● Given records:

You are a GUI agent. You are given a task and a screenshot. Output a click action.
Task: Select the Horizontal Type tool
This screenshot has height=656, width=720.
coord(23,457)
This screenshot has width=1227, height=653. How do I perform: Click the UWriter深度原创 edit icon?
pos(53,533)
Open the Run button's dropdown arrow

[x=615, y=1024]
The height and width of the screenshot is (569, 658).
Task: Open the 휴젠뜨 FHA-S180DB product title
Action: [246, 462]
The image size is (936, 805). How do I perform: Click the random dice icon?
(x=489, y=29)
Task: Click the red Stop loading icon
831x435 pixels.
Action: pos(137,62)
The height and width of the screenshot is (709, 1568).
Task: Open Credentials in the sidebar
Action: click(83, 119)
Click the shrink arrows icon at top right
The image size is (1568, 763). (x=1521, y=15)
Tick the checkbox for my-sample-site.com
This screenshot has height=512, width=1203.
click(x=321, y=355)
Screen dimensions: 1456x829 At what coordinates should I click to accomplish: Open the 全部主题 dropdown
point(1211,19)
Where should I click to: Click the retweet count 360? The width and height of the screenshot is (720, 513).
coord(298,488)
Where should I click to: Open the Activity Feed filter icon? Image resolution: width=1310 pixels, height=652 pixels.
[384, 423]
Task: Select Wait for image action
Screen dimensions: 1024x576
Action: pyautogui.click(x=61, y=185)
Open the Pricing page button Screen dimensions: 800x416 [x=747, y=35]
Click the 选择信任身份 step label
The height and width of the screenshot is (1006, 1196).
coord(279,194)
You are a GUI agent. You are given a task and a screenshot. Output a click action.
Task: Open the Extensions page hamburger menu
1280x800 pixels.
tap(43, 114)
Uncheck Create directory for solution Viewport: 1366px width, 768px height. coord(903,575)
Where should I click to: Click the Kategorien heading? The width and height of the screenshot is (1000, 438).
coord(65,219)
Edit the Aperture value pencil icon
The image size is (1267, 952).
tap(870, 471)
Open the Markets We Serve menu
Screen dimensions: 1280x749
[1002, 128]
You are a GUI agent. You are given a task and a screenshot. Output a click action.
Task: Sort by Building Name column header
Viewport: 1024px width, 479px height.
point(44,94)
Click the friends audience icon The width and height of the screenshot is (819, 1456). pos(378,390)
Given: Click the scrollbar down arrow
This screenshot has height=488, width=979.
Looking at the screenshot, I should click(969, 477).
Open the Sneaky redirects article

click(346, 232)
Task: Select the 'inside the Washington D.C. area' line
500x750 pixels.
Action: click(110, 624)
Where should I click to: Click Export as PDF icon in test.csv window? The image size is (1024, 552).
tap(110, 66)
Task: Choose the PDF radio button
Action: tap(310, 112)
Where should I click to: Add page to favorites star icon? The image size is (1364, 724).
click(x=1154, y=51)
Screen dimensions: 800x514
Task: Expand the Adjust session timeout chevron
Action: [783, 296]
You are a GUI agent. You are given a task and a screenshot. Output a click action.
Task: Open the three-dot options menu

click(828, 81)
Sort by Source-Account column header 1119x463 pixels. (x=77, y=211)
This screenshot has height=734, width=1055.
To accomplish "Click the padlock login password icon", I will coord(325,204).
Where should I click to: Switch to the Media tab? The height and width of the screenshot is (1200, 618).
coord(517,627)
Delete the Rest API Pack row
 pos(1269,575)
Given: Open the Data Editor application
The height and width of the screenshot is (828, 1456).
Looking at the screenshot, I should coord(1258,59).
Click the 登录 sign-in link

● Task to complete: Which lines of the records above contain the word "Select"? Report each one in full.

● Output of the exercise:
Task: Select the Horizontal Type tool
Task: Select Wait for image action
Task: Select the 'inside the Washington D.C. area' line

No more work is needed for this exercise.